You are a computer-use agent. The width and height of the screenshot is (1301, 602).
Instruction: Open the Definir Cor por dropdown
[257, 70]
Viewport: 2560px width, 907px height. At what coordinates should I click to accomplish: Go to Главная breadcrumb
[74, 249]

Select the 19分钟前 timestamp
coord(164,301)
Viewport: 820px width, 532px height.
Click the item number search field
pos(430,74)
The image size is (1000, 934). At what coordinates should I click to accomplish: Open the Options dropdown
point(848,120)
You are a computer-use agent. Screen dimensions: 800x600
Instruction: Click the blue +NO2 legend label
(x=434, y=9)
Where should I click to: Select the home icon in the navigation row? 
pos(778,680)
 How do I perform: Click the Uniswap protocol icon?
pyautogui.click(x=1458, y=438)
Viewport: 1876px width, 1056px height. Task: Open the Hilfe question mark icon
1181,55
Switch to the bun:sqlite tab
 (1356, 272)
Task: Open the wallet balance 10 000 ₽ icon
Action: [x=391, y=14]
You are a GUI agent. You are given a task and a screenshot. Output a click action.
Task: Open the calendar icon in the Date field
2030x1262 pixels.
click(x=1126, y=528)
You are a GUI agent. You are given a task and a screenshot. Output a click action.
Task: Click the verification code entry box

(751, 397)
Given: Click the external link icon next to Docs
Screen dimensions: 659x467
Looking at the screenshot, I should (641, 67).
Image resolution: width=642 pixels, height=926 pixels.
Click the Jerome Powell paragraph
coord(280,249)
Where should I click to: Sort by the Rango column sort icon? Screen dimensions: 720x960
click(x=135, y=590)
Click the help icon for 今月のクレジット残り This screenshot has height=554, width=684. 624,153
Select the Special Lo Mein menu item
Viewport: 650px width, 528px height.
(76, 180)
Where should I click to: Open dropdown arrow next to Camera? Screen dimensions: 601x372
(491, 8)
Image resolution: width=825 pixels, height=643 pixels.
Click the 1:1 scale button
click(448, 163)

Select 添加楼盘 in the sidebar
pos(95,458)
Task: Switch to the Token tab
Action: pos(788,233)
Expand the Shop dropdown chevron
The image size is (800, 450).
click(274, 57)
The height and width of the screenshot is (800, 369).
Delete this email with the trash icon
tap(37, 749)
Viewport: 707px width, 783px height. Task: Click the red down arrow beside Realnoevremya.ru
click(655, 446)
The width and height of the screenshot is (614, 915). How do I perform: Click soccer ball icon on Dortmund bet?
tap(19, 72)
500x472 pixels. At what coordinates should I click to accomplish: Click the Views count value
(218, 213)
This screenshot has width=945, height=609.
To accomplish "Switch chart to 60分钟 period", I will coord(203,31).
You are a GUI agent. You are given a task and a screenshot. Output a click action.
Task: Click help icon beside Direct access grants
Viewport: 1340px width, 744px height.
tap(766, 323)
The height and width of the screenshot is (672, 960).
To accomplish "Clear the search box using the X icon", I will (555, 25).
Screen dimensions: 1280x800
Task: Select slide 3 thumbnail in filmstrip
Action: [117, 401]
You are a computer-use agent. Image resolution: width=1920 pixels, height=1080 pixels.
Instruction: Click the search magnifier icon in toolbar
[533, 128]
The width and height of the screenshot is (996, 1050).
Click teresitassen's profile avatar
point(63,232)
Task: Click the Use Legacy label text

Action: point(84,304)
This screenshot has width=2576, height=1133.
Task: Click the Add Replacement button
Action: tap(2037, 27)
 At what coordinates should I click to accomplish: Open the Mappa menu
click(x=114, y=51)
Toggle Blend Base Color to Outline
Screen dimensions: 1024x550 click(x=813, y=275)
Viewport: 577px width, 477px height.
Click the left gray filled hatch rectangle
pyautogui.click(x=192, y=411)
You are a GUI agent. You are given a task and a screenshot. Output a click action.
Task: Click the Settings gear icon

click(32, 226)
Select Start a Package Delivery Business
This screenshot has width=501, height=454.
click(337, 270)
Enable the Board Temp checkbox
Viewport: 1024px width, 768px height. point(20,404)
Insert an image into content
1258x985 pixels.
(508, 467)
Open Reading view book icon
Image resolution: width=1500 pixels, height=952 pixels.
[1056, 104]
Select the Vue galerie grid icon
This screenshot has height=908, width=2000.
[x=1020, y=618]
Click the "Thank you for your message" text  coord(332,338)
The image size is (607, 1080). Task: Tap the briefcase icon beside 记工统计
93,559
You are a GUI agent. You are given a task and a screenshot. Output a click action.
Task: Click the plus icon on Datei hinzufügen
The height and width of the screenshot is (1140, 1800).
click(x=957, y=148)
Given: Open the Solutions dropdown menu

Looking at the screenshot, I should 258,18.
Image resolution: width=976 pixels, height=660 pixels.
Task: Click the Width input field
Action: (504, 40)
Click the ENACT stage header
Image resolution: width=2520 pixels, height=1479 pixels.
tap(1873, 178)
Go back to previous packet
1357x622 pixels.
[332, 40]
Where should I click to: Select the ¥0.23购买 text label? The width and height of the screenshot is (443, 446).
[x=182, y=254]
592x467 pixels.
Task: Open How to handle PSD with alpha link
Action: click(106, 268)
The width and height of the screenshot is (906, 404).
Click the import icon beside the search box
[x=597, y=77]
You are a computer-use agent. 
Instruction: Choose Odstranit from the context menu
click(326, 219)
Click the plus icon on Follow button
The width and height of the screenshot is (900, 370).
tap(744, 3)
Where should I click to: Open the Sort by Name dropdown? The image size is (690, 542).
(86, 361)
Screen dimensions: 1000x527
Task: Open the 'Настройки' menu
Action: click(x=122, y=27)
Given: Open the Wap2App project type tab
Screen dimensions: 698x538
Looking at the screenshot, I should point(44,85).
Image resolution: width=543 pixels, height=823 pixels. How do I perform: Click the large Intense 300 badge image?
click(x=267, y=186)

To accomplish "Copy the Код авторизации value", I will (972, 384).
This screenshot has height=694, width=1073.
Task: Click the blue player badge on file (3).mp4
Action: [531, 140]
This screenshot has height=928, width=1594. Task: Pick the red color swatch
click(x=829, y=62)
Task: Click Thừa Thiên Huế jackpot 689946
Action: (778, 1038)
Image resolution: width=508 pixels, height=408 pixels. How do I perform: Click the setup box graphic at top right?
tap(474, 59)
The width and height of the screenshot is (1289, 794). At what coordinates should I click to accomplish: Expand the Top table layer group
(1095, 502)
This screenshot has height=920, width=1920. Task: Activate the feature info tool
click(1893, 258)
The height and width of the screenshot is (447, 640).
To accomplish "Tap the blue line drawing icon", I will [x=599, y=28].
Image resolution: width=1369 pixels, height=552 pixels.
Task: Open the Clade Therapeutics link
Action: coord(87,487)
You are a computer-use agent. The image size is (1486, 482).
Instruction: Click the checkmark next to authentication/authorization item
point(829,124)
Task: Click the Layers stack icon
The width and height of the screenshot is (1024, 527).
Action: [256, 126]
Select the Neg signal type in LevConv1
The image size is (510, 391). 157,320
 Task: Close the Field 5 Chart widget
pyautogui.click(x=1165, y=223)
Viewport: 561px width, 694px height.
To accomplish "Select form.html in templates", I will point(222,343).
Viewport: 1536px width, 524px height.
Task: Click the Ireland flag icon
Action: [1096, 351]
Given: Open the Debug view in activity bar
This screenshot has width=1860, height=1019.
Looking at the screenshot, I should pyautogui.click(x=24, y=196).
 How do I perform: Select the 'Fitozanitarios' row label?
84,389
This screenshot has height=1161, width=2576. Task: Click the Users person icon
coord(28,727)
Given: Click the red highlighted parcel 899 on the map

= YOUR INSTRUCTIONS =
Would you reproduce the entire listing, keeping every line as it is?

= OUTPUT FOR THIS EXERCISE =
You are a computer-use agent. The width and height of the screenshot is (1301, 602).
Instruction: Open the Definir Cor por dropdown
[257, 70]
Viewport: 2560px width, 907px height. At what coordinates should I click to accomplish: Go to Главная breadcrumb
[74, 249]

Select the 19分钟前 timestamp
coord(164,301)
Viewport: 820px width, 532px height.
Click the item number search field
pos(430,74)
The image size is (1000, 934). At what coordinates should I click to accomplish: Open the Options dropdown
point(848,120)
You are a computer-use agent. Screen dimensions: 800x600
Instruction: Click the blue +NO2 legend label
(x=434, y=9)
Where should I click to: Select the home icon in the navigation row? 
pos(778,680)
 How do I perform: Click the Uniswap protocol icon?
pyautogui.click(x=1458, y=438)
Viewport: 1876px width, 1056px height. Task: Open the Hilfe question mark icon
1181,55
Switch to the bun:sqlite tab
 (1356, 272)
Task: Open the wallet balance 10 000 ₽ icon
Action: [x=391, y=14]
You are a GUI agent. You are given a task and a screenshot. Output a click action.
Task: Open the calendar icon in the Date field
2030x1262 pixels.
click(x=1126, y=528)
You are a GUI agent. You are given a task and a screenshot. Output a click action.
Task: Click the verification code entry box

(751, 397)
Given: Click the external link icon next to Docs
Screen dimensions: 659x467
Looking at the screenshot, I should (641, 67).
Image resolution: width=642 pixels, height=926 pixels.
Click the Jerome Powell paragraph
coord(280,249)
Where should I click to: Sort by the Rango column sort icon? Screen dimensions: 720x960
click(x=135, y=590)
Click the help icon for 今月のクレジット残り This screenshot has height=554, width=684. 624,153
Select the Special Lo Mein menu item
Viewport: 650px width, 528px height.
(76, 180)
Where should I click to: Open dropdown arrow next to Camera? Screen dimensions: 601x372
(491, 8)
Image resolution: width=825 pixels, height=643 pixels.
Click the 1:1 scale button
click(448, 163)

Select 添加楼盘 in the sidebar
pos(95,458)
Task: Switch to the Token tab
Action: pos(788,233)
Expand the Shop dropdown chevron
The image size is (800, 450).
click(274, 57)
The height and width of the screenshot is (800, 369).
Delete this email with the trash icon
tap(37, 749)
Viewport: 707px width, 783px height. Task: Click the red down arrow beside Realnoevremya.ru
click(655, 446)
The width and height of the screenshot is (614, 915). How do I perform: Click soccer ball icon on Dortmund bet?
tap(19, 72)
500x472 pixels. At what coordinates should I click to accomplish: Click the Views count value
(218, 213)
This screenshot has width=945, height=609.
To accomplish "Switch chart to 60分钟 period", I will coord(203,31).
You are a GUI agent. You are given a task and a screenshot. Output a click action.
Task: Click help icon beside Direct access grants
Viewport: 1340px width, 744px height.
tap(766, 323)
The height and width of the screenshot is (672, 960).
To accomplish "Clear the search box using the X icon", I will (555, 25).
Screen dimensions: 1280x800
Task: Select slide 3 thumbnail in filmstrip
Action: [117, 401]
You are a computer-use agent. Image resolution: width=1920 pixels, height=1080 pixels.
Instruction: Click the search magnifier icon in toolbar
[533, 128]
The width and height of the screenshot is (996, 1050).
Click teresitassen's profile avatar
point(63,232)
Task: Click the Use Legacy label text

Action: point(84,304)
This screenshot has width=2576, height=1133.
Task: Click the Add Replacement button
Action: tap(2037, 27)
 At what coordinates should I click to accomplish: Open the Mappa menu
click(x=114, y=51)
Toggle Blend Base Color to Outline
Screen dimensions: 1024x550 click(x=813, y=275)
Viewport: 577px width, 477px height.
Click the left gray filled hatch rectangle
pyautogui.click(x=192, y=411)
You are a GUI agent. You are given a task and a screenshot. Output a click action.
Task: Click the Settings gear icon

click(32, 226)
Select Start a Package Delivery Business
This screenshot has width=501, height=454.
click(337, 270)
Enable the Board Temp checkbox
Viewport: 1024px width, 768px height. point(20,404)
Insert an image into content
1258x985 pixels.
(508, 467)
Open Reading view book icon
Image resolution: width=1500 pixels, height=952 pixels.
[1056, 104]
Select the Vue galerie grid icon
This screenshot has height=908, width=2000.
[x=1020, y=618]
Click the "Thank you for your message" text  coord(332,338)
The image size is (607, 1080). Task: Tap the briefcase icon beside 记工统计
93,559
You are a GUI agent. You are given a task and a screenshot. Output a click action.
Task: Click the plus icon on Datei hinzufügen
The height and width of the screenshot is (1140, 1800).
click(x=957, y=148)
Given: Open the Solutions dropdown menu

Looking at the screenshot, I should 258,18.
Image resolution: width=976 pixels, height=660 pixels.
Task: Click the Width input field
Action: (504, 40)
Click the ENACT stage header
Image resolution: width=2520 pixels, height=1479 pixels.
tap(1873, 178)
Go back to previous packet
1357x622 pixels.
[332, 40]
Where should I click to: Select the ¥0.23购买 text label? The width and height of the screenshot is (443, 446).
[x=182, y=254]
592x467 pixels.
Task: Open How to handle PSD with alpha link
Action: click(106, 268)
The width and height of the screenshot is (906, 404).
Click the import icon beside the search box
[x=597, y=77]
You are a computer-use agent. 
Instruction: Choose Odstranit from the context menu
click(326, 219)
Click the plus icon on Follow button
The width and height of the screenshot is (900, 370).
tap(744, 3)
Where should I click to: Open the Sort by Name dropdown? The image size is (690, 542).
(86, 361)
Screen dimensions: 1000x527
Task: Open the 'Настройки' menu
Action: click(x=122, y=27)
Given: Open the Wap2App project type tab
Screen dimensions: 698x538
Looking at the screenshot, I should point(44,85).
Image resolution: width=543 pixels, height=823 pixels. How do I perform: Click the large Intense 300 badge image?
click(x=267, y=186)

To accomplish "Copy the Код авторизации value", I will (972, 384).
This screenshot has height=694, width=1073.
Task: Click the blue player badge on file (3).mp4
Action: [531, 140]
This screenshot has height=928, width=1594. Task: Pick the red color swatch
click(x=829, y=62)
Task: Click Thừa Thiên Huế jackpot 689946
Action: (778, 1038)
Image resolution: width=508 pixels, height=408 pixels. How do I perform: Click the setup box graphic at top right?
tap(474, 59)
The width and height of the screenshot is (1289, 794). At what coordinates should I click to accomplish: Expand the Top table layer group
(1095, 502)
This screenshot has height=920, width=1920. Task: Activate the feature info tool
click(1893, 258)
The height and width of the screenshot is (447, 640).
To accomplish "Tap the blue line drawing icon", I will [x=599, y=28].
Image resolution: width=1369 pixels, height=552 pixels.
Task: Open the Clade Therapeutics link
Action: coord(87,487)
You are a computer-use agent. The image size is (1486, 482).
Instruction: Click the checkmark next to authentication/authorization item
point(829,124)
Task: Click the Layers stack icon
The width and height of the screenshot is (1024, 527).
Action: [256, 126]
Select the Neg signal type in LevConv1
The image size is (510, 391). 157,320
 Task: Close the Field 5 Chart widget
pyautogui.click(x=1165, y=223)
Viewport: 561px width, 694px height.
To accomplish "Select form.html in templates", I will point(222,343).
Viewport: 1536px width, 524px height.
Task: Click the Ireland flag icon
Action: [1096, 351]
Given: Open the Debug view in activity bar
This screenshot has width=1860, height=1019.
Looking at the screenshot, I should pyautogui.click(x=24, y=196).
 How do I perform: Select the 'Fitozanitarios' row label?
84,389
This screenshot has height=1161, width=2576. Task: Click the Users person icon
coord(28,727)
Given: Click the red highlighted parcel 899 on the map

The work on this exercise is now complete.